Copy the entries below exactly, but only from the line containing "Tap the BNB coin logo" through the final line.
Listed records section start
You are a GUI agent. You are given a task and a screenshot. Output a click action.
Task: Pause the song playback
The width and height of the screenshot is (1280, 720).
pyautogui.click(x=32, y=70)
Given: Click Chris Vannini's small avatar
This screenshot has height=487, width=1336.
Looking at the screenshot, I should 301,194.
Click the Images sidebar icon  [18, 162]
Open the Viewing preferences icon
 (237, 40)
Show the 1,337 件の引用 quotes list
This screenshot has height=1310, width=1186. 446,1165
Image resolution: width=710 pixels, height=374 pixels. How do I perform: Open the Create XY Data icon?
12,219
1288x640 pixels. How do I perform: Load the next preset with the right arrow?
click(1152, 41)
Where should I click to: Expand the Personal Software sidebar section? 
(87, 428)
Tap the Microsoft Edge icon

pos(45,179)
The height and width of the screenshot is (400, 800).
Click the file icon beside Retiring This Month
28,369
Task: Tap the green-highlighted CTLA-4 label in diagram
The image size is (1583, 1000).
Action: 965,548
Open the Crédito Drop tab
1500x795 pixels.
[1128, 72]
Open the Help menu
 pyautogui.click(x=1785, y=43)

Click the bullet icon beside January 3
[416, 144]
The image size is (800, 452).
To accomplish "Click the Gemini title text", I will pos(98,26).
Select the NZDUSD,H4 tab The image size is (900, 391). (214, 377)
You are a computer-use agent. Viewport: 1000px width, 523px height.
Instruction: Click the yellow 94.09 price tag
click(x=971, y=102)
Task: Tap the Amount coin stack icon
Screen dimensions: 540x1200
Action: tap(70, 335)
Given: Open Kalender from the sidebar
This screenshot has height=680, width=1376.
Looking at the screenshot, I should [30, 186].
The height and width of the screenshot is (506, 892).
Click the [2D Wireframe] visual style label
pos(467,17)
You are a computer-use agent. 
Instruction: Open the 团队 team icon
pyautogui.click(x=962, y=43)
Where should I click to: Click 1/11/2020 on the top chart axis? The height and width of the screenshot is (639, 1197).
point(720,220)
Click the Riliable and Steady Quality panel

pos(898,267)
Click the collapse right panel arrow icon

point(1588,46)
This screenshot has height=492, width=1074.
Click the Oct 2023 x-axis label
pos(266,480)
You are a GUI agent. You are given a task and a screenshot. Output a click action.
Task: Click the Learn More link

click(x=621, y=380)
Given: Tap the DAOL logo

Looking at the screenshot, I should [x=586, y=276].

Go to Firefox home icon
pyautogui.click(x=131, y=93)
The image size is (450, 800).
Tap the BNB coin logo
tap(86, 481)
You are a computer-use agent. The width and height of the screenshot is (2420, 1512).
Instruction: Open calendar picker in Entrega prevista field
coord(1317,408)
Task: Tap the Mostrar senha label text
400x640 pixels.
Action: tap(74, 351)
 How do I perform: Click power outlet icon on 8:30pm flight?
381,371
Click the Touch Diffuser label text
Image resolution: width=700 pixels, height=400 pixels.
Listed records section end
• **Final answer**:
Tap the BNB coin logo
tap(86, 481)
You are a computer-use agent. The width and height of the screenshot is (2420, 1512).
Instruction: Open calendar picker in Entrega prevista field
coord(1317,408)
Task: Tap the Mostrar senha label text
400x640 pixels.
Action: tap(74, 351)
 How do I perform: Click power outlet icon on 8:30pm flight?
381,371
Click the Touch Diffuser label text
Image resolution: width=700 pixels, height=400 pixels.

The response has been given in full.